Bavette de Veau Boucherie Duciel (Veal Flank Steak Boucherie Duciel)

Veal Skirt Steak
One of my favorite things about shopping at the farmer’s market is that there’s always a surprise.  At a supermarket, you have a pretty good idea of what’s going to be available every week but the selection changes week-by-week at the farmer’s market.

This past week, EcoFriendly Foods had an impressive selection of veal, including veal skirt steak, which is virtually unheard of in a grocery store (what happens to the rest of the calf normally?).
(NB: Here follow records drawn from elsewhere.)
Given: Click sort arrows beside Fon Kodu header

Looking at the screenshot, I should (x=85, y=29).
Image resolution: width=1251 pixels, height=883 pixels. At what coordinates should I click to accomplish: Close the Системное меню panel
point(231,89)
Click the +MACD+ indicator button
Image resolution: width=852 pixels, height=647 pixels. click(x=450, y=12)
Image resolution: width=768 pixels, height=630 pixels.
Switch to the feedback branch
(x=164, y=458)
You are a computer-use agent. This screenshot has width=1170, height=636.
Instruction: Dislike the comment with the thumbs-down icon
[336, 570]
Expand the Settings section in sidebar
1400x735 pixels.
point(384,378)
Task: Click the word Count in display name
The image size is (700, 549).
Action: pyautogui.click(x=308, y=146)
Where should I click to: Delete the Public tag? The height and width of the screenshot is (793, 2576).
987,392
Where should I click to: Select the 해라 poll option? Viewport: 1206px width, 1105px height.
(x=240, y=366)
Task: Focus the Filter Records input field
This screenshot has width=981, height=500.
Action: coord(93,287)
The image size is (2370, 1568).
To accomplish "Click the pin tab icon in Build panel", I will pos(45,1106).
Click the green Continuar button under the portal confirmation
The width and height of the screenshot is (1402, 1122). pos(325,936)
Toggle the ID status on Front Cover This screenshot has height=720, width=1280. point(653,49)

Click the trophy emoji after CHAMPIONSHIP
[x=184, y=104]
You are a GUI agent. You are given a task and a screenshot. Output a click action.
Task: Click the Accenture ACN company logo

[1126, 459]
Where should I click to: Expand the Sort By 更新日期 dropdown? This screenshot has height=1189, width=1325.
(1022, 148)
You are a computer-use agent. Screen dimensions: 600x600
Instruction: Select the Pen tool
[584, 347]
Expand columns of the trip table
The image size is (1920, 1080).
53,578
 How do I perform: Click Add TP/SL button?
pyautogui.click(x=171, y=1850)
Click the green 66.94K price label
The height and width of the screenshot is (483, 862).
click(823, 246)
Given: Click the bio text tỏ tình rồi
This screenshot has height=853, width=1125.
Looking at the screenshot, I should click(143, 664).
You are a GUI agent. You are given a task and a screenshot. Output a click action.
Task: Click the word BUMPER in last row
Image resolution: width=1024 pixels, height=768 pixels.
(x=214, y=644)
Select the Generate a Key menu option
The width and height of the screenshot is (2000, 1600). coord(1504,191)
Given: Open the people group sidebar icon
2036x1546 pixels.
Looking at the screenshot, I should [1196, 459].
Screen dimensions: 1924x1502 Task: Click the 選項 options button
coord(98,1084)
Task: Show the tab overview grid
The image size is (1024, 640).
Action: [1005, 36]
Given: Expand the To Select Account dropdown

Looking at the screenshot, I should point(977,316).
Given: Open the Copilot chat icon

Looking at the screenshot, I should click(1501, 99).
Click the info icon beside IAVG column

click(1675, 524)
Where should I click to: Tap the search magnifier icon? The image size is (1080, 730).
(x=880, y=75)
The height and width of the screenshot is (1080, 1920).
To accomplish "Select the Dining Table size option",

So how could I resist?

The first recipe I found was very simple and that suits me just fine.  For something as mild as veal, simple recipes usually work best.  And, continuing the focus on farmer’s markets, high quality veal is much better than mass-produced veal, particularly for a recipe as simple as this one.

Bavette de Veau Boucherie Duciel (Veal Flank Steak Boucherie Duciel)
Adopted from The Paris Cookbook

1 lbs. veal flank or skirt steak, divided into two pieces
2 tbsp butter
2 tbsp heavy cream

  1. Dry the flank steak on both sides well with a paper towel and season it on both sides with salt and pepper.
  2. In a large skillet, heat the butter over medium heat.
  3. When the butter is hot and finished foaming, sear the flank steak on both sides until well browned.
  4. Remove from the heat and allow it to rest.
  5. Deglaze the pan with the heavy cream.
  6. Pour the heavy cream over the steak and serve immediately.

Serves 2.


1 Response to “Bavette de Veau Boucherie Duciel (Veal Flank Steak Boucherie Duciel)”

  1. 1 aaron cantor (USAF RET) August 6, 2010 at 11:00 am

    Being a veal lover this one grabbed me big time thank you so much for sharing.
    I have written three cookbooks and have collected recipes from all over the world during my flying days.

    I plan on spending the rest of the afternoon with a nice bordeaux while going through your wonderful recipes.